> **Given records**:
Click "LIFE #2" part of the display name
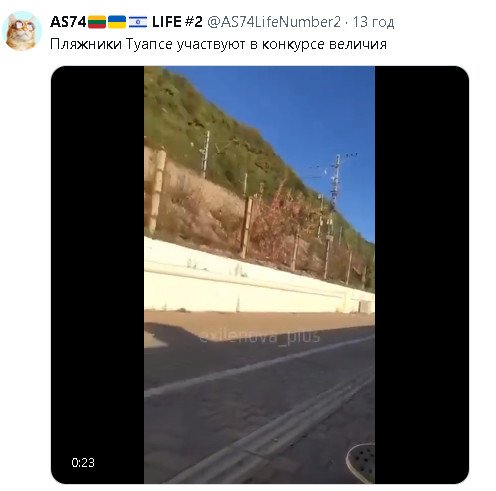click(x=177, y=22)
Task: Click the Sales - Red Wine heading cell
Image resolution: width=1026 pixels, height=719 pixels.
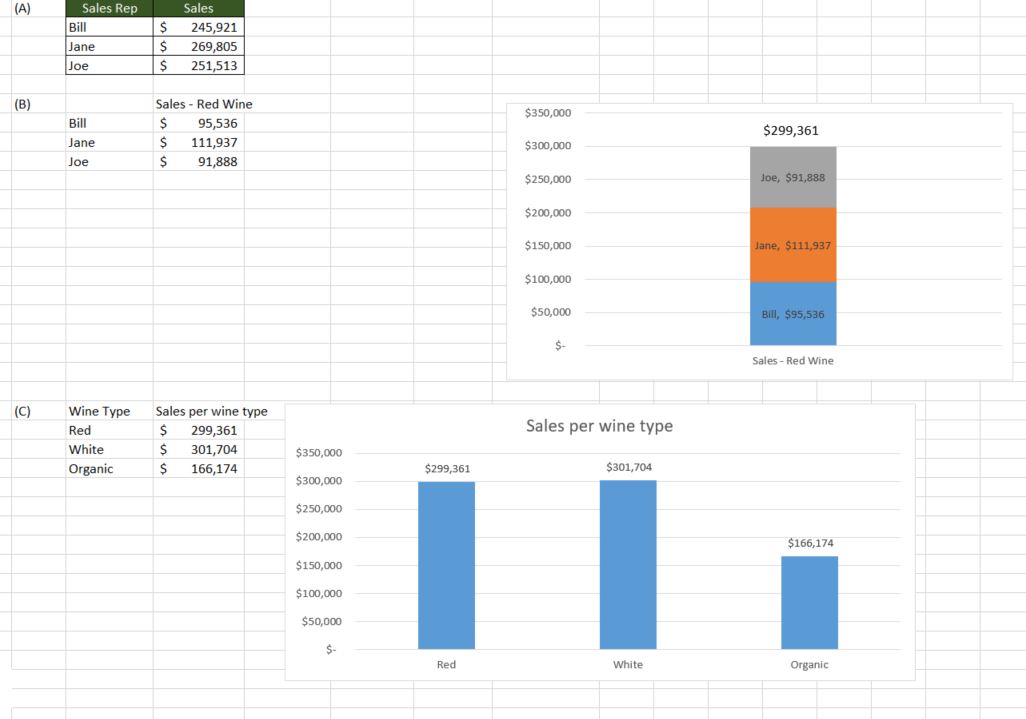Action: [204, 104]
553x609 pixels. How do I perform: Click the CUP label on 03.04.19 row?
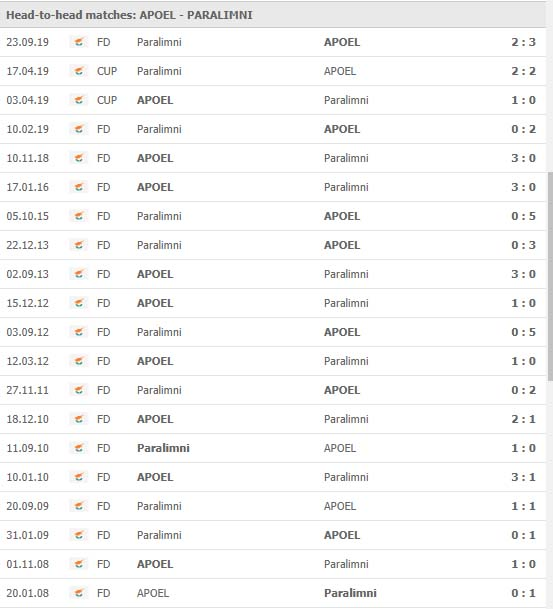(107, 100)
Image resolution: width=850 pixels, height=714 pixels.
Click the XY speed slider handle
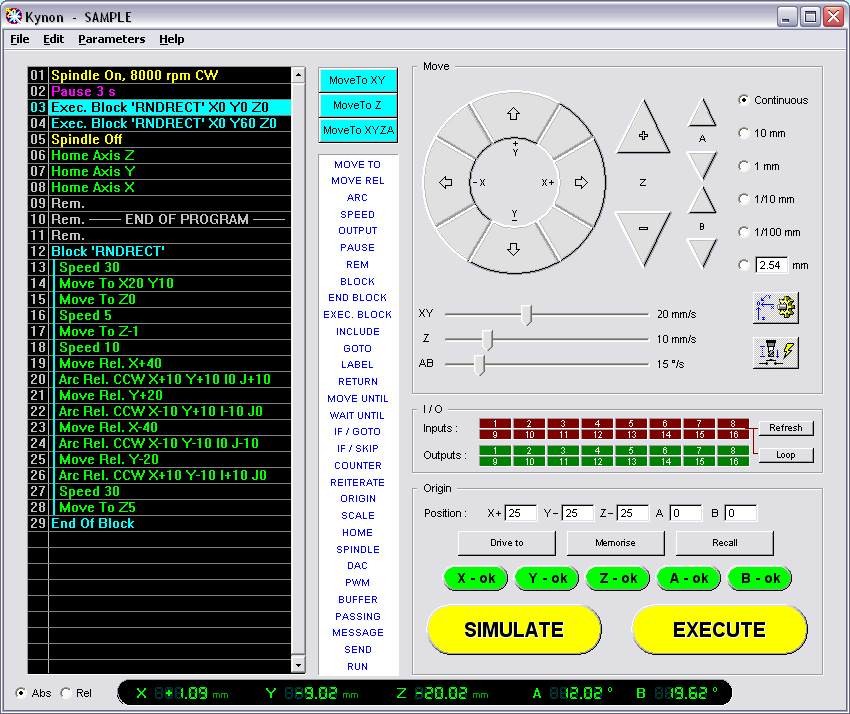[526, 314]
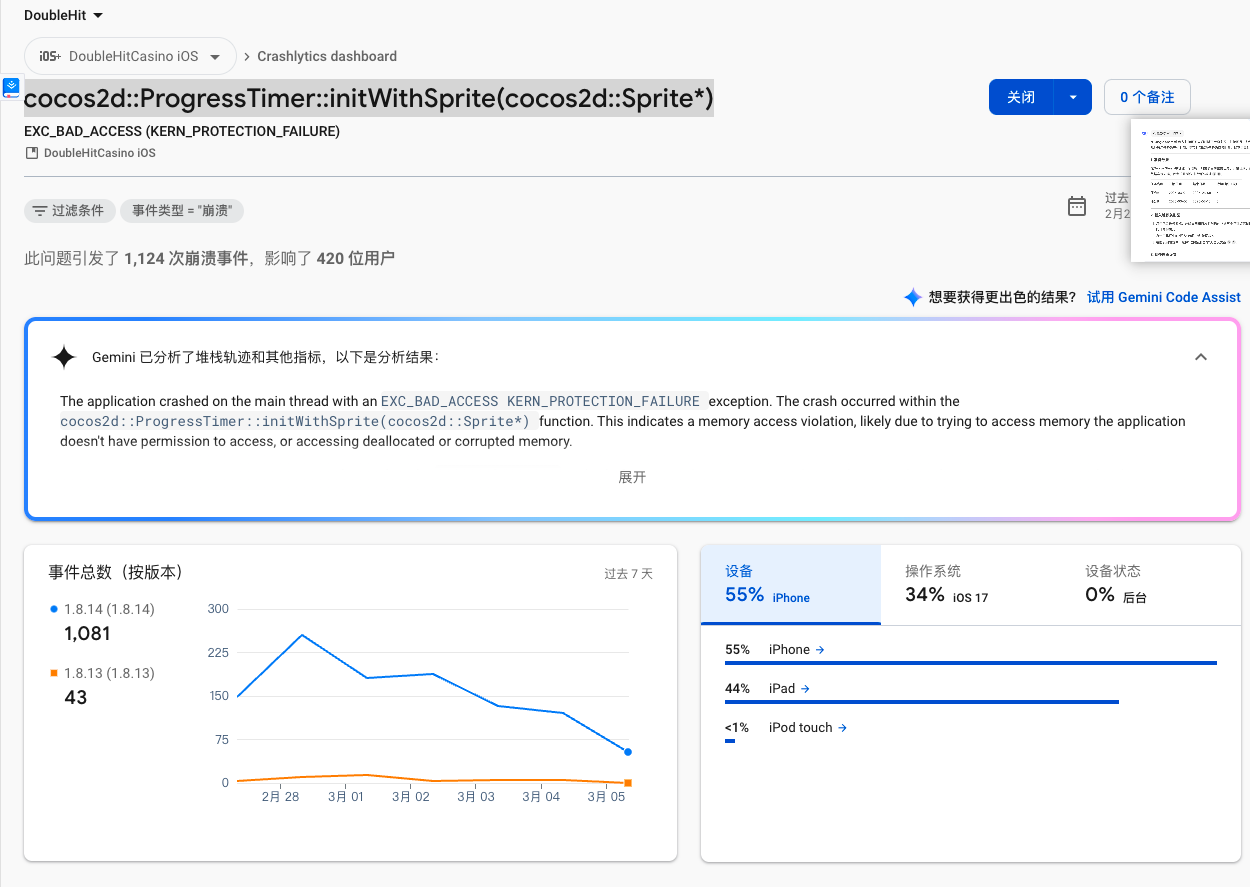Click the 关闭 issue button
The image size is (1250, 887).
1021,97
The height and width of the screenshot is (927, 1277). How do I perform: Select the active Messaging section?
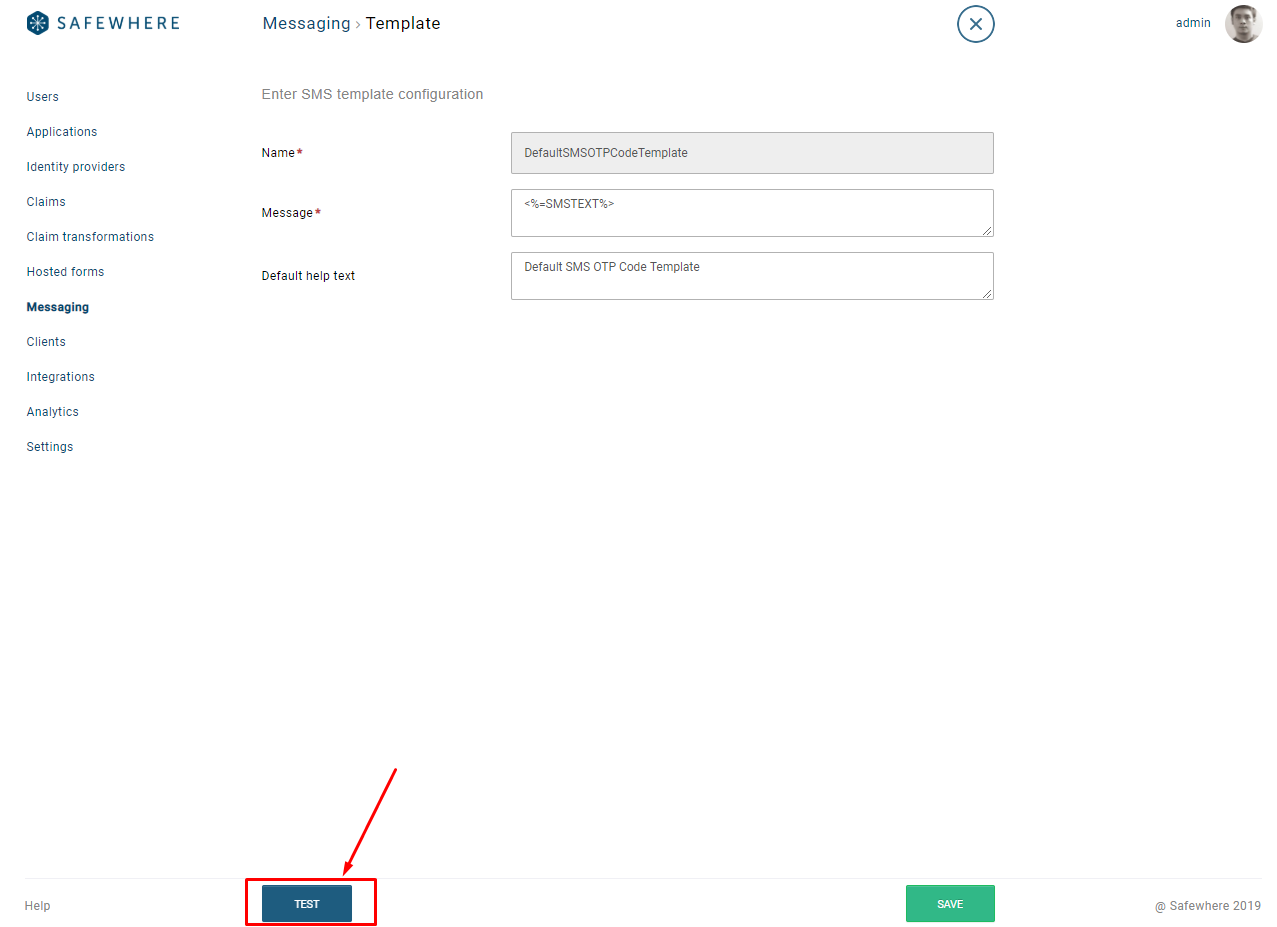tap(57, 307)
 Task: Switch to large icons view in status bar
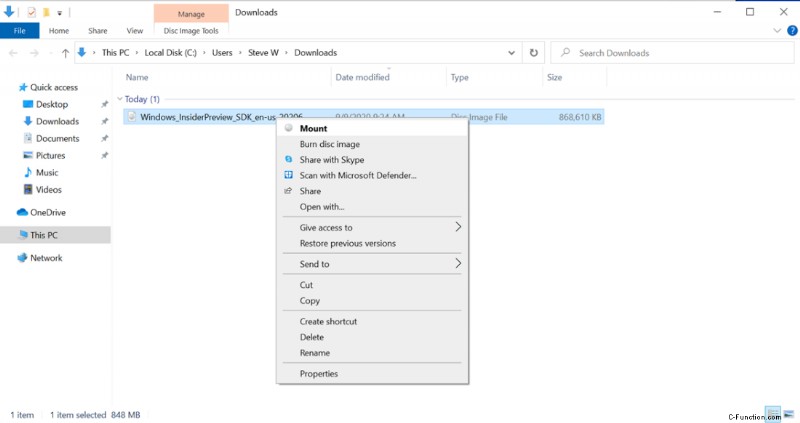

> **Problem description**:
Output only these lines, word for word: the line containing "Image resolution: width=1026" and every line after it through the last line of the data. Omit the pictures.

> **The answer**:
Image resolution: width=1026 pixels, height=719 pixels.
Action: [204, 104]
553x609 pixels. How do I perform: Click the CUP label on 03.04.19 row?
(107, 100)
Image resolution: width=850 pixels, height=714 pixels.
Click the XY speed slider handle
[526, 314]
Click the 关闭 issue button
The image size is (1250, 887).
1021,97
The height and width of the screenshot is (927, 1277). How do I perform: Select the active Messaging section?
tap(57, 307)
 Task: Switch to large icons view in status bar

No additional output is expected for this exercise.